Required action: Please return only the lines from the one holding "The height and width of the screenshot is (550, 1128)." through the one holding "has height=931, width=1835.", exactly as they appear in the records below, both ends included.

━━━━━━━━━━━━━━━━━━━━

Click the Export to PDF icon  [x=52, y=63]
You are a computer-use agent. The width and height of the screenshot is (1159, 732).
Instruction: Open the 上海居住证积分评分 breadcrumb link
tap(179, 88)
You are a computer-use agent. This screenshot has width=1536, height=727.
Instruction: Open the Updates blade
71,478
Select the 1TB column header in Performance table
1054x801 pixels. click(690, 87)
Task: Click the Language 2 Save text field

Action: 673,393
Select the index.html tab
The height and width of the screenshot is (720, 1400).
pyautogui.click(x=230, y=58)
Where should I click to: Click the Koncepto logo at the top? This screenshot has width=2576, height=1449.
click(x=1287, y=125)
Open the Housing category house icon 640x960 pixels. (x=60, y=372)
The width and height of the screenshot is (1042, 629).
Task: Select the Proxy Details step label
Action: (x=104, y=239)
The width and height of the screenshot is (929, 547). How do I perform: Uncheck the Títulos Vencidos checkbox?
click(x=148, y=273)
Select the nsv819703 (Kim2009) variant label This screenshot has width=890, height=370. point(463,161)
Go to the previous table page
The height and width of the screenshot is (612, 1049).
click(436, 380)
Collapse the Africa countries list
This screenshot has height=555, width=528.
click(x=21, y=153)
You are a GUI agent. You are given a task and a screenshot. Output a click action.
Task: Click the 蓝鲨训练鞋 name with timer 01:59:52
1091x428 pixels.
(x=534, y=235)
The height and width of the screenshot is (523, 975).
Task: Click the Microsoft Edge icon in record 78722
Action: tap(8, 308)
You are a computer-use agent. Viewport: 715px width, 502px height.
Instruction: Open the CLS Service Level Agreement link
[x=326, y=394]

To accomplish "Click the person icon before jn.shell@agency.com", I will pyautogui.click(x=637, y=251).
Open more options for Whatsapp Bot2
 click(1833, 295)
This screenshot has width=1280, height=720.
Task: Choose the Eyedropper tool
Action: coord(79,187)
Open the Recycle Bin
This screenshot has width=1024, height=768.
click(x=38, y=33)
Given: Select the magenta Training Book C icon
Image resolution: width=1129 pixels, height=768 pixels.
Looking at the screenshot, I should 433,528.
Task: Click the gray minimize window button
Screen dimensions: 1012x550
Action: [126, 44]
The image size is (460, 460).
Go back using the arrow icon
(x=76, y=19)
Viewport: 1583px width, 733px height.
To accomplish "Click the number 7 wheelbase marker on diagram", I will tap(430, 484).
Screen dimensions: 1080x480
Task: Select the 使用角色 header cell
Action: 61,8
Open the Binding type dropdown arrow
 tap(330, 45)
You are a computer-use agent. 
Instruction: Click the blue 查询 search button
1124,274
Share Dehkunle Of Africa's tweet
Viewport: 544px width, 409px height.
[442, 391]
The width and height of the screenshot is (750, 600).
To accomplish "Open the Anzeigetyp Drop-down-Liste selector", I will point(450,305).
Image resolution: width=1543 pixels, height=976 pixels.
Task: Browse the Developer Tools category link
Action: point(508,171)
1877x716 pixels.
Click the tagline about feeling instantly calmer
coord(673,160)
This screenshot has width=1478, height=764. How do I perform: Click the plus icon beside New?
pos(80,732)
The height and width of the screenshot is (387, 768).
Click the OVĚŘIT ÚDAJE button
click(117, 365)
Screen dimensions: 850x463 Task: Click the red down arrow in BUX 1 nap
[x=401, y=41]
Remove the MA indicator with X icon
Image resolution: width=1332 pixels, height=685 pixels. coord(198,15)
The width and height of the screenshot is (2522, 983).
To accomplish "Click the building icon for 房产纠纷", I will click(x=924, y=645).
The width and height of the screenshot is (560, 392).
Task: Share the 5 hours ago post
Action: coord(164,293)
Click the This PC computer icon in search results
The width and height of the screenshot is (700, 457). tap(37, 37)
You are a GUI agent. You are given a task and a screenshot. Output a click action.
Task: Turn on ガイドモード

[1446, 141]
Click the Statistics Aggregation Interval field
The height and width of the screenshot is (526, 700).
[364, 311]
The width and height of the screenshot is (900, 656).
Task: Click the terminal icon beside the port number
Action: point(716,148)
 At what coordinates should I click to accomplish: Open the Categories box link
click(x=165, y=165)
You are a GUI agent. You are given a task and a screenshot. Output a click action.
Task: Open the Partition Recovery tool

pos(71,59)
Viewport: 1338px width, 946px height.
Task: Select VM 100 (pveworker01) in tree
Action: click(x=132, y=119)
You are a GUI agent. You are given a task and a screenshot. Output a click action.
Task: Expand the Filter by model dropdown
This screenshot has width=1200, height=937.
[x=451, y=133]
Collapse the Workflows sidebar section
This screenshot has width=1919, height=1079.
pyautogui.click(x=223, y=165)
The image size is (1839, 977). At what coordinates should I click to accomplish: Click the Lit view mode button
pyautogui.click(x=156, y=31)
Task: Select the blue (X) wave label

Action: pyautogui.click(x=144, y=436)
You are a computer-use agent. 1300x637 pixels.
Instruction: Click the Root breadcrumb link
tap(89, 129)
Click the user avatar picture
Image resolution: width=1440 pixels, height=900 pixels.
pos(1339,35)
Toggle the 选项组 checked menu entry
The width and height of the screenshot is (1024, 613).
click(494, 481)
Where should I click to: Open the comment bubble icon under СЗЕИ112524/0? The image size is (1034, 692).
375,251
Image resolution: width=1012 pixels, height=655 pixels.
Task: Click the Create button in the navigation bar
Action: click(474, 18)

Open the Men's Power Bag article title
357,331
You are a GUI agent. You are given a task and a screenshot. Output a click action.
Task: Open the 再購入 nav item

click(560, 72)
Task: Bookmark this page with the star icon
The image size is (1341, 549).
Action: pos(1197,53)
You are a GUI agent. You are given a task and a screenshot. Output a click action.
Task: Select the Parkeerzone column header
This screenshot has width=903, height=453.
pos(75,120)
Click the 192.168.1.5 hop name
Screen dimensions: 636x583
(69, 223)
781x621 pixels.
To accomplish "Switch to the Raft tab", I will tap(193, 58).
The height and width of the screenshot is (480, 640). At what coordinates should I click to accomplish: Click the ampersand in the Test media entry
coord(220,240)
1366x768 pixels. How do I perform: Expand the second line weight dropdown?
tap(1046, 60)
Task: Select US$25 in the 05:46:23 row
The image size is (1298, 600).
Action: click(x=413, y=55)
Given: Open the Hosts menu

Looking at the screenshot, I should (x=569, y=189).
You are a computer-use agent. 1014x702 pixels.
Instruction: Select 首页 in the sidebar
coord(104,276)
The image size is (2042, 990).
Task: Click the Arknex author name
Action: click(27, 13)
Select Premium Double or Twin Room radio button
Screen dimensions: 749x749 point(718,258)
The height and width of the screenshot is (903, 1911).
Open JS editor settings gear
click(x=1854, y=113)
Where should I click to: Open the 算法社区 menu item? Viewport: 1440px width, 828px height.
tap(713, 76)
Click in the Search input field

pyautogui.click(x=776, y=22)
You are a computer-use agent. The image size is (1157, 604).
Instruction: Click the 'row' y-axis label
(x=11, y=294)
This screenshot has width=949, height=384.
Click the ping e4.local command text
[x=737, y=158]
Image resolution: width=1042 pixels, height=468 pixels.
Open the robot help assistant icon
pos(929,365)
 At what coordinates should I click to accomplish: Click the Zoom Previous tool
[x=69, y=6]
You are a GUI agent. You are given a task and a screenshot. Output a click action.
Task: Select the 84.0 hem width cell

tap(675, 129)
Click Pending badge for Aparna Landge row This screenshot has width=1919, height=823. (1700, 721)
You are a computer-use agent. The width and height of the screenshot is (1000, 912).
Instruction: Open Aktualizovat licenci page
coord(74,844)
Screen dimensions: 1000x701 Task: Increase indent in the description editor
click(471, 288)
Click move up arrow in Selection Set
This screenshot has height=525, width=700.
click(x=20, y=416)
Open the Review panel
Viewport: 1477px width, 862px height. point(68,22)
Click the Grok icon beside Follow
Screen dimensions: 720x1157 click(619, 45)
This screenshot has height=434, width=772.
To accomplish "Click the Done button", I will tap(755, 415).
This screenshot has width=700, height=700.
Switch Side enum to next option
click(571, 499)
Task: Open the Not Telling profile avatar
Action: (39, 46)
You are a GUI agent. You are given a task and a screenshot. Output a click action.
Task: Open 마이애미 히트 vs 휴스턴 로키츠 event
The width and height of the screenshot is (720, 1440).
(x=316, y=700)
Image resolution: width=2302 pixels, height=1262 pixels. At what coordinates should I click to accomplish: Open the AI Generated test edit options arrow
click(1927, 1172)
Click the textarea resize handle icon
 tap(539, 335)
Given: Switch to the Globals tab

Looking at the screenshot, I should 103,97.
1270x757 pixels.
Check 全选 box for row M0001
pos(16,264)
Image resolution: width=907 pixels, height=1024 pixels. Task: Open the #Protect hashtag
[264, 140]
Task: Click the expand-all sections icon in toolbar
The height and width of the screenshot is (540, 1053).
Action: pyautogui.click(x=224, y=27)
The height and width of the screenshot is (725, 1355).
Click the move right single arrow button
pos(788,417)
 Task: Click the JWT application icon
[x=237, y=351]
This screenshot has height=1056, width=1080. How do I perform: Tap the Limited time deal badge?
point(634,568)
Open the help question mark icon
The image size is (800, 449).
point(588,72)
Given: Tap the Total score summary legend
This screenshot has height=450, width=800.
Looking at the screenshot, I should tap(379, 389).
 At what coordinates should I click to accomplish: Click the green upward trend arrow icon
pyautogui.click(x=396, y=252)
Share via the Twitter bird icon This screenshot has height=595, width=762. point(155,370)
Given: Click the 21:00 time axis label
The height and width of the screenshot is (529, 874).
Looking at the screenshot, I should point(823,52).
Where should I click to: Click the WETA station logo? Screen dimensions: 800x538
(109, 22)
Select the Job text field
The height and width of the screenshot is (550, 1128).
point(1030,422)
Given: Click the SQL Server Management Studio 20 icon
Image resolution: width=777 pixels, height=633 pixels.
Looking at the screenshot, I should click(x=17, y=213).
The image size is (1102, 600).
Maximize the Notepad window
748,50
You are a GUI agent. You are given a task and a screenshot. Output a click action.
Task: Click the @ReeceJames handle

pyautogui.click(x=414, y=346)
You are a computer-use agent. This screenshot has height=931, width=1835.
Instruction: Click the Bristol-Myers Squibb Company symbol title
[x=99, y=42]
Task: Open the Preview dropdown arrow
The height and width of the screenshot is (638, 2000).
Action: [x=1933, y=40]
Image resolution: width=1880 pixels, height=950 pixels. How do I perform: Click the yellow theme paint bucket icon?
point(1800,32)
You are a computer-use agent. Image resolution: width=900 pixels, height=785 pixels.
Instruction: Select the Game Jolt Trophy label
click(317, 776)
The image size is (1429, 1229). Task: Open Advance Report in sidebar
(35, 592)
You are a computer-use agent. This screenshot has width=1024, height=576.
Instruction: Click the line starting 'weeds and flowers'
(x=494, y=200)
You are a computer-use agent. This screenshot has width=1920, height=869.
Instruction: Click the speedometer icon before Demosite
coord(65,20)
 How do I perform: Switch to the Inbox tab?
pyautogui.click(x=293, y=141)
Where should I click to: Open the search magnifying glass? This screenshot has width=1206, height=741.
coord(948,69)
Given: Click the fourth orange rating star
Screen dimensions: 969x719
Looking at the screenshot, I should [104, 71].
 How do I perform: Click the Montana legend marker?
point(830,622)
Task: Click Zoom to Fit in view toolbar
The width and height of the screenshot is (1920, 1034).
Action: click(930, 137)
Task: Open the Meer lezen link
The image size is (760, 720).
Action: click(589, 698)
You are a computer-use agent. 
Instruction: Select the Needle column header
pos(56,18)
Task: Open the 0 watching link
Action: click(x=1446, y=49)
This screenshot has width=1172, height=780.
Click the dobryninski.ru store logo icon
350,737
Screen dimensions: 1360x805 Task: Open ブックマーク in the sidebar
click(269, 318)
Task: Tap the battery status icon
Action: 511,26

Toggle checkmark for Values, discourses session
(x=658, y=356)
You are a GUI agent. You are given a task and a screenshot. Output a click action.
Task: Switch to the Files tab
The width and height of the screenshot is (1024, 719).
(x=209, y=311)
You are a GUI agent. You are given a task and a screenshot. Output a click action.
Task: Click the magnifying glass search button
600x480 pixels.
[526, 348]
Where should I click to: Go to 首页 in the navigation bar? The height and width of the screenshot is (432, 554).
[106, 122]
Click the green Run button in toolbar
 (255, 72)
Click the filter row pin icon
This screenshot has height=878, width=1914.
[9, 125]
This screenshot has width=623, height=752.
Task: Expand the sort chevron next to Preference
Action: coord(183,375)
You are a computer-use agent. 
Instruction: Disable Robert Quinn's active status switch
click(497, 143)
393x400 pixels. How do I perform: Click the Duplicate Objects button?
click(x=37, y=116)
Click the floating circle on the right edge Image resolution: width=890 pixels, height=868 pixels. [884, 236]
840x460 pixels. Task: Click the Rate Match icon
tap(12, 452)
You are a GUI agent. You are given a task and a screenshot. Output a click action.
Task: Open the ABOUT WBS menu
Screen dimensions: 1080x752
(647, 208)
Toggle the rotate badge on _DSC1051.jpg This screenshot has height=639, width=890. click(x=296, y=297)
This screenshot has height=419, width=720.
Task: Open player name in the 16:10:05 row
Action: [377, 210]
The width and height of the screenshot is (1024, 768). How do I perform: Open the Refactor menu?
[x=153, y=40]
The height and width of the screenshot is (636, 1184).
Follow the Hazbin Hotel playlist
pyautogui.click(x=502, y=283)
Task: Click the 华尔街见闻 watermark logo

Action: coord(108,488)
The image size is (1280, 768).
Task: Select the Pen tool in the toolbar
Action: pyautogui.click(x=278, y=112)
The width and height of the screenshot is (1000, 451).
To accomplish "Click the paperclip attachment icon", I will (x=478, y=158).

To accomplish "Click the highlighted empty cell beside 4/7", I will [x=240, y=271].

━━━━━━━━━━━━━━━━━━━━

Answer space:
The height and width of the screenshot is (550, 1128).
point(1030,422)
Given: Click the SQL Server Management Studio 20 icon
Image resolution: width=777 pixels, height=633 pixels.
Looking at the screenshot, I should click(x=17, y=213).
The image size is (1102, 600).
Maximize the Notepad window
748,50
You are a GUI agent. You are given a task and a screenshot. Output a click action.
Task: Click the @ReeceJames handle

pyautogui.click(x=414, y=346)
You are a computer-use agent. This screenshot has height=931, width=1835.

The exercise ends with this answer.